Question

Prove Cauchy's inequality:$$\left[\sum_{i=1}^{n} u_{i} v_{i}\right]^{2} \leq \sum_{i=1}^{n} u_{i}^{2} \sum_{i=1}^{n} v_{i}^{2} .$$[Hint: Use (1.107).] 54 Advanced Calculus, Fifth Edition

Answer

**step1 Consider a Non-Negative Quadratic Expression**

We start by considering a property that is always true for real numbers: the square of any real number is always greater than or equal to zero. This means that a sum of squares will also always be greater than or equal to zero. Let's define a general expression involving two sets of real numbers, $$u_i$$ and $$v_i$$, and a real variable $$t$$, as the sum of squares of the difference between $$u_i$$ multiplied by $$t$$ and $$v_i$$.

$$\sum_{i=1}^{n} (u_i t - v_i)^2 \geq 0$$

This inequality holds true for any real values of $$u_i$$, $$v_i$$, and $$t$$ because each term $$(u_i t - v_i)^2$$ is a square and therefore non-negative.

**step2 Expand the Quadratic Expression**

Next, we expand each squared term inside the summation.
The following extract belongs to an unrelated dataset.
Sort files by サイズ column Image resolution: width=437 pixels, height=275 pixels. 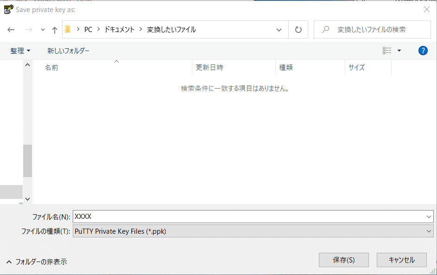point(356,67)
Recall that $$(a-b)^2 = a^2 - 2ab + b^2$$. Applying this to each term $$(u_i t - v_i)^2$$ gives:

$$(u_i t - v_i)^2 = (u_i t)^2 - 2(u_i t)(v_i) + v_i^2 = u_i^2 t^2 - 2 u_i v_i t + v_i^2$$

Now, we substitute this expanded form back into the sum:

$$\sum_{i=1}^{n} (u_i^2 t^2 - 2 u_i v_i t + v_i^2) \geq 0$$

**step3 Rearrange the Sum into a Quadratic Polynomial Form**

We can rearrange the terms in the sum by grouping them according to powers of $$t$$. This will show that the expression is a quadratic polynomial in $$t$$.
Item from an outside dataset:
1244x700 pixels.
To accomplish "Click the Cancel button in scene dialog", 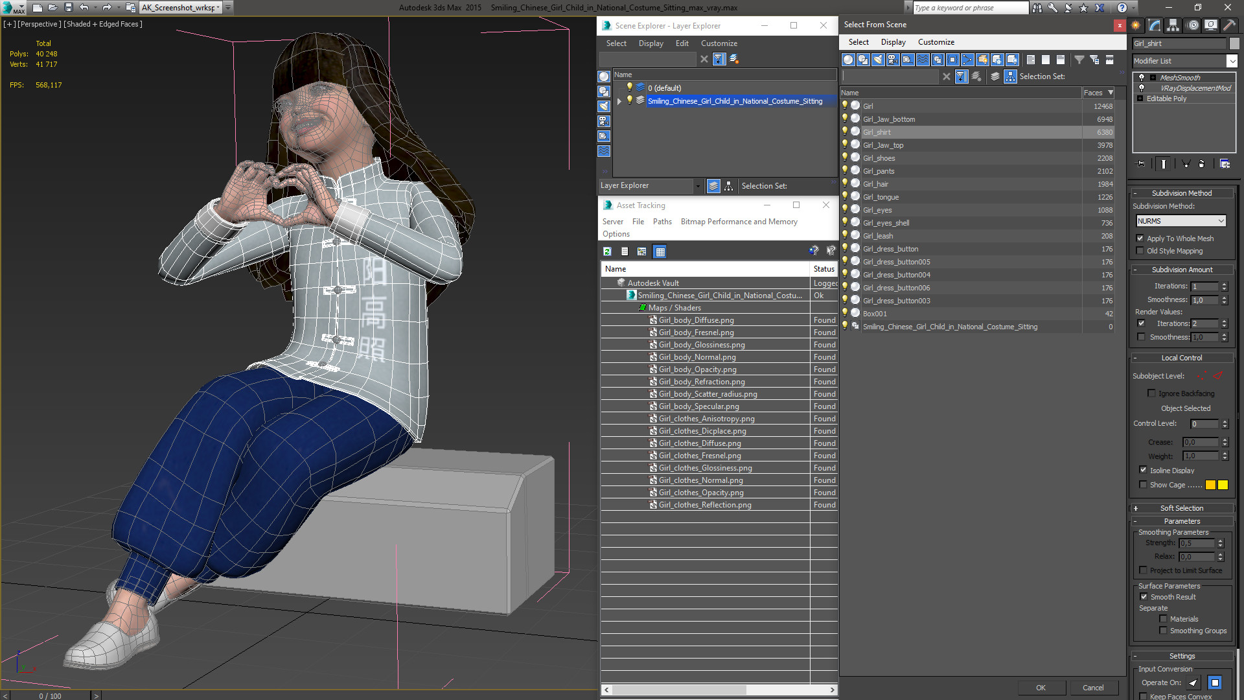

$$\left(\sum_{i=1}^{n} u_i^2\right) t^2 - 2\left(\sum_{i=1}^{n} u_i v_i\right) t + \left(\sum_{i=1}^{n} v_i^2\right) \geq 0$$

For simplicity, let's define three constants based on these sums:

$$A = \sum_{i=1}^{n} u_i^2$$

$$B = \sum_{i=1}^{n} u_i v_i$$

$$C = \sum_{i=1}^{n} v_i^2$$

Using these definitions, the inequality can be written as a standard quadratic form:

$$A t^2 - 2B t + C \geq 0$$

**step4 Apply the Discriminant Condition for Non-Negative Quadratics**

A quadratic polynomial $$ax^2 + bx + c$$ that is always greater than or equal to zero for all real values of $$x$$ must satisfy two conditions: its leading coefficient ($$a$$) must be non-negative, and its discriminant ($$b^2 - 4ac$$) must be less than or equal to zero. In our case, the quadratic is $$A t^2 - 2B t + C \geq 0$$.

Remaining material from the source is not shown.